Maturation-dependent Modulation of Apoptosis in Cultured Cerebellar Granule Neurons by Cytokines and Neurotrophins

Abstract

Immature cerebellar granule neurons die by apoptosis within 1 week in vitro unless maintained in depolarizing (high) concentrations of potassium (25 mM K⁺). Neurons allowed to survive and differentiate in high K⁺ medium for several days in vitro are still induced to undergo apoptosis when switched back to physiological (low) concentrations of K⁺ (5 mM). Here we have investigated the effects of various cytokines and growth factors in these two well‐defined paradigms of neuronal apoptosis. Tumour necrosis factor‐α, leukaemia inhibitory factor, ciliary neurotrophic factor, interleukin‐10 and interleukin‐13 delayed apoptosis and prolonged survival of cerebellar granule neurons maintained in low K⁺ medium. The effect observed required continuous exposure of the cultures to the cytokines and appeared not to involve modulation of Bcl‐2 protein expression. Brain‐derived neurotrophic factor accelerated neuronal death in low K⁺ medium.

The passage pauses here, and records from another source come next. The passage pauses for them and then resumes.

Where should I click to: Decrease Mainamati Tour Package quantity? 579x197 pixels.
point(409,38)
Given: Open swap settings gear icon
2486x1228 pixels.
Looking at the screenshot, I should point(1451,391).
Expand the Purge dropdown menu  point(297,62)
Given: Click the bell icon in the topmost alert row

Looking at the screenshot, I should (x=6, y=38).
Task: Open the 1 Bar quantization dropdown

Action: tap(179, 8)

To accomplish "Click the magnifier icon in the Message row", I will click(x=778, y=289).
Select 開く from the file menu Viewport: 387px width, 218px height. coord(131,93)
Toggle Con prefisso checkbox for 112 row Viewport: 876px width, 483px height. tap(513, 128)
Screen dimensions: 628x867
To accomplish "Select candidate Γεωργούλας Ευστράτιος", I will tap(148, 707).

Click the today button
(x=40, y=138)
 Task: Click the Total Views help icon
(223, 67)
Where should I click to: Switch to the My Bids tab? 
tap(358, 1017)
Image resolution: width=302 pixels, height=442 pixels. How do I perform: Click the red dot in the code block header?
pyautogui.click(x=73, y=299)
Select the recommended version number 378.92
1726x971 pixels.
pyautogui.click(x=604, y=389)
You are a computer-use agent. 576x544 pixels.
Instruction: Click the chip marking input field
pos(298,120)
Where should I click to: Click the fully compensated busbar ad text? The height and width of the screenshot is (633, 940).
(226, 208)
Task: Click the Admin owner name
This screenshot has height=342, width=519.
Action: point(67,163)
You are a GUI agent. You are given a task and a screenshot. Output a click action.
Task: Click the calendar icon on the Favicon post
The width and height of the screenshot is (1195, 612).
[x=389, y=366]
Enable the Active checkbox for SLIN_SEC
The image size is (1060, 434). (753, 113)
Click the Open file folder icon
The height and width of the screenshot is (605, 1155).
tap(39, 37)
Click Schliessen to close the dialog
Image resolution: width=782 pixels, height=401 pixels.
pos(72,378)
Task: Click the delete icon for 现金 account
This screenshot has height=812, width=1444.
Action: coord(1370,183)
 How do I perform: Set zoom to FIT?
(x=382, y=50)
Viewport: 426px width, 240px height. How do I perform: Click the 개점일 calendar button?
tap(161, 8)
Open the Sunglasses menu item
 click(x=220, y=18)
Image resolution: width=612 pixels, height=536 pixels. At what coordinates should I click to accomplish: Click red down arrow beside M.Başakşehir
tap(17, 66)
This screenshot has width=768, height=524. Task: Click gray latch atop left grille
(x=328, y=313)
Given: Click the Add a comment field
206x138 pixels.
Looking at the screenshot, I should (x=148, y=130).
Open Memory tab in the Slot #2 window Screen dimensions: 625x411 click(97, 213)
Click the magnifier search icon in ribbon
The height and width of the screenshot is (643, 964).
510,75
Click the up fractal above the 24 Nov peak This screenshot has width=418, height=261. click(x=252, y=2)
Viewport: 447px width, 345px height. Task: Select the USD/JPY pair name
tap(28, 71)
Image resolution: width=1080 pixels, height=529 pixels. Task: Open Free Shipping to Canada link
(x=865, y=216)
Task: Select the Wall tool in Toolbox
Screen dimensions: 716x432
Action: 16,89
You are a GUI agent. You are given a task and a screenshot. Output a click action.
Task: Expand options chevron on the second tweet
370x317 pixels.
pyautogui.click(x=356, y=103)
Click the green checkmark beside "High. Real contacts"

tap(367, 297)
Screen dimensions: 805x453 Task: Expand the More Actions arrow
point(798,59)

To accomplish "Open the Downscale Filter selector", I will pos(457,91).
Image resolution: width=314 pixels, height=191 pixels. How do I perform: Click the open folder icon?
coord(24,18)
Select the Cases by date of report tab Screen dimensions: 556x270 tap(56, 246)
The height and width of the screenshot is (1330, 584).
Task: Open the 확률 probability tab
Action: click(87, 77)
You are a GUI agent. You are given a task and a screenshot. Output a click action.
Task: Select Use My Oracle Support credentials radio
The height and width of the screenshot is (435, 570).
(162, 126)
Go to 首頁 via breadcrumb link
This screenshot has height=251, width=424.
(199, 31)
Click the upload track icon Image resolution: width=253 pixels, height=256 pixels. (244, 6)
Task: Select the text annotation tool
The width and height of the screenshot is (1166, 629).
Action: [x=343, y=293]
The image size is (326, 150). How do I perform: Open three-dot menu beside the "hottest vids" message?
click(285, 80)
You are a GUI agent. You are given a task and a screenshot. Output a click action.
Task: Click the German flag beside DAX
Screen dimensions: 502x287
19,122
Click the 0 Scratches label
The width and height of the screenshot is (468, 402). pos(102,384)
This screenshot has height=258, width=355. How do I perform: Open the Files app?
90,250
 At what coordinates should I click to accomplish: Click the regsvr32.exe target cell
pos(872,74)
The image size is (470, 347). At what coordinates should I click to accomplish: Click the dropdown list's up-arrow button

In contrast, when apoptosis of the neurons was precipitated by switching mature high K⁺ neurons to low K⁺ medium, neither tumour necrosis factor‐α, leukaemia inhibitory factor, ciliary neurotrophic factor, interleukin‐10 nor interleukin‐13 prevented apoptosis. When testing the cytokines and growth factors for their capacity to alter N‐methyl‐D‐aspartate receptor‐mediated excitotoxicity of differentiated cerebellar granule neurons, no significant effect was observed. These data appear to define a maturation‐dependent modulation of cerebellar granule cell survival by cytokines and neurotrophic factors that are expressed in a developmental pattern in the mammalian brain.